[Word and element location records]
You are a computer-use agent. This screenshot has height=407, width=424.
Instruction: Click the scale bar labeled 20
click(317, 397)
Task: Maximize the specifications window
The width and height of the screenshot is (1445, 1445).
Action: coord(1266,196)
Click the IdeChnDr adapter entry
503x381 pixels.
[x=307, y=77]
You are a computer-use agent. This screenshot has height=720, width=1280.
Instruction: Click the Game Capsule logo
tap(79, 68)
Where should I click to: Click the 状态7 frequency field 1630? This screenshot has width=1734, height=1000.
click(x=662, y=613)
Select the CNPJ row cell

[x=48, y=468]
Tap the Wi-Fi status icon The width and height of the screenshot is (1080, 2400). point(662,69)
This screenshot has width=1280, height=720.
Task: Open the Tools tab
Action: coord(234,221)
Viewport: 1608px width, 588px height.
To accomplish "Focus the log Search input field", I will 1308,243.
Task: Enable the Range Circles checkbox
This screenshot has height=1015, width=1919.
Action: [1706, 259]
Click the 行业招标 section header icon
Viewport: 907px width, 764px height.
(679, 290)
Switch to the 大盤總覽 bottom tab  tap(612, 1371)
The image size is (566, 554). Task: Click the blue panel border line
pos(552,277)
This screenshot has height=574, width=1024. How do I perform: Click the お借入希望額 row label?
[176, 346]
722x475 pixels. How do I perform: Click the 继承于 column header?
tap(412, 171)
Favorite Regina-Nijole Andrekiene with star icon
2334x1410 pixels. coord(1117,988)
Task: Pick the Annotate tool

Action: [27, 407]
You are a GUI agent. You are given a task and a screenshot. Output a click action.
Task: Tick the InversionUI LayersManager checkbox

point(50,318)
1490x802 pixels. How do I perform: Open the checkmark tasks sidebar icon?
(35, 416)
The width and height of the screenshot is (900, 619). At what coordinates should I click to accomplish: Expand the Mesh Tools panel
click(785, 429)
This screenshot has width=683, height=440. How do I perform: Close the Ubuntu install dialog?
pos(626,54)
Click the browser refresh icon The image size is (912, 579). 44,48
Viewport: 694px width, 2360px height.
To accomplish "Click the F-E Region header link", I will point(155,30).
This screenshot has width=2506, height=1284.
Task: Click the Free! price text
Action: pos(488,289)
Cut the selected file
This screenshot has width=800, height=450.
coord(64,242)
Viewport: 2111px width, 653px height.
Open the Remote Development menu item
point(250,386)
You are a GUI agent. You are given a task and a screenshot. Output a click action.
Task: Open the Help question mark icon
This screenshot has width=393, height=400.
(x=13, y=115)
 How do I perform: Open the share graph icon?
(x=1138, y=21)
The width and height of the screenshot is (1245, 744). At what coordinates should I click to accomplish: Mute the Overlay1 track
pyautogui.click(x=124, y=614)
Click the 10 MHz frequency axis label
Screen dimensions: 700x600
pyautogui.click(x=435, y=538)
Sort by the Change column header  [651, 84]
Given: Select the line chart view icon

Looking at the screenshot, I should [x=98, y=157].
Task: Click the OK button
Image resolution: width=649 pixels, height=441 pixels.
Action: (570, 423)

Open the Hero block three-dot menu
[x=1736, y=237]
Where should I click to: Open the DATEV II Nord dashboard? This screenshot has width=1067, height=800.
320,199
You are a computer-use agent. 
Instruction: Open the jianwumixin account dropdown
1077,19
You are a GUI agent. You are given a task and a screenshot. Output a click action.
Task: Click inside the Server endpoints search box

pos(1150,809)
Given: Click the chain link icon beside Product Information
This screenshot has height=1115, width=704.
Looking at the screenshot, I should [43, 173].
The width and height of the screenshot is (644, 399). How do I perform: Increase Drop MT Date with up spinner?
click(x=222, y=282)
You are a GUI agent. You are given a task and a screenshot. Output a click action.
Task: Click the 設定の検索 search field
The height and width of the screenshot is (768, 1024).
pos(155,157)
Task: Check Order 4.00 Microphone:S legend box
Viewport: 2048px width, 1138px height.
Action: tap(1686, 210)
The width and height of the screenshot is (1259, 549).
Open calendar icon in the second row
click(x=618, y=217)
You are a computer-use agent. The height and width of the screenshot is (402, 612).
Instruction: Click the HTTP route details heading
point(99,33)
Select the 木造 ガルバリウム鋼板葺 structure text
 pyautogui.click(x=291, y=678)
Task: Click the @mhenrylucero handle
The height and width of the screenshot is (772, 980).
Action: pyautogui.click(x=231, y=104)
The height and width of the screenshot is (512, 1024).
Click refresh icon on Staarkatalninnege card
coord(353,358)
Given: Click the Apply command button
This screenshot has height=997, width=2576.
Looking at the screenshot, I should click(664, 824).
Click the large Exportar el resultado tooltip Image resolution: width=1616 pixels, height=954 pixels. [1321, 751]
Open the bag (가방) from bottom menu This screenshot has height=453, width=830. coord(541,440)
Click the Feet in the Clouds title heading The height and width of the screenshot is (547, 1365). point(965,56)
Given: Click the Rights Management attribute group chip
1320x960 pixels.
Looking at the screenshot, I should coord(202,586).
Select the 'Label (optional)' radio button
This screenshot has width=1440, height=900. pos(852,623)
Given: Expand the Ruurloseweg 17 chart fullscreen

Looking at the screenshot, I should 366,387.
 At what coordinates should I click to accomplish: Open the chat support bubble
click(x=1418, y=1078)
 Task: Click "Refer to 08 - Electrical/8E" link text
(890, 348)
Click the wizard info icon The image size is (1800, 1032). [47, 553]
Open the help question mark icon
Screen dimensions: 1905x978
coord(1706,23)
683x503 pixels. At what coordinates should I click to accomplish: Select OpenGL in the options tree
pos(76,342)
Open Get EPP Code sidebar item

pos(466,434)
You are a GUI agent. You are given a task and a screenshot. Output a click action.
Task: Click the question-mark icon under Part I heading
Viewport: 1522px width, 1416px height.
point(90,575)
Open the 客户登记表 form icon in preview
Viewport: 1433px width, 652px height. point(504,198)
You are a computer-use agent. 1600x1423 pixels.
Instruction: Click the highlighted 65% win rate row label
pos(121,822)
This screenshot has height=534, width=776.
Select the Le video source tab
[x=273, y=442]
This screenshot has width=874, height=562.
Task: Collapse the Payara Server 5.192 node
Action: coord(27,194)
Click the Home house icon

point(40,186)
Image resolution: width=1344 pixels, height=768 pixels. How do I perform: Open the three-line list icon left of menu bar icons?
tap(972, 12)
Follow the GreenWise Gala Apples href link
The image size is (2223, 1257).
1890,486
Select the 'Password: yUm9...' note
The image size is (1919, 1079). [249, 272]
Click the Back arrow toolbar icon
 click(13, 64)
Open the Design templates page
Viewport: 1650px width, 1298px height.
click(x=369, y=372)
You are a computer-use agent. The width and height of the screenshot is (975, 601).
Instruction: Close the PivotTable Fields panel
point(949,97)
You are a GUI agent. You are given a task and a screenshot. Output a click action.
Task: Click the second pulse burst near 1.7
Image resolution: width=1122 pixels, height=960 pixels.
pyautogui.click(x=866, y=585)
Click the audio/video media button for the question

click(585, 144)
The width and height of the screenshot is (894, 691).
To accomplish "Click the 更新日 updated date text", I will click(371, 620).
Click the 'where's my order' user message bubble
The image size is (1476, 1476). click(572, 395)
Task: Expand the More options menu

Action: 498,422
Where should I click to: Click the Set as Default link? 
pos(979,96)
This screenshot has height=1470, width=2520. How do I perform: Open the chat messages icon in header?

#### TASK REQUIREMENTS:
Reproduce the items from their start through the line containing "tap(79, 68)", substituting "emblem" for "logo" and changing nothing else.

#### WRITTEN REPLY:
You are a computer-use agent. This screenshot has height=407, width=424.
Instruction: Click the scale bar labeled 20
click(317, 397)
Task: Maximize the specifications window
The width and height of the screenshot is (1445, 1445).
Action: coord(1266,196)
Click the IdeChnDr adapter entry
503x381 pixels.
[x=307, y=77]
You are a computer-use agent. This screenshot has height=720, width=1280.
Instruction: Click the Game Capsule emblem
tap(79, 68)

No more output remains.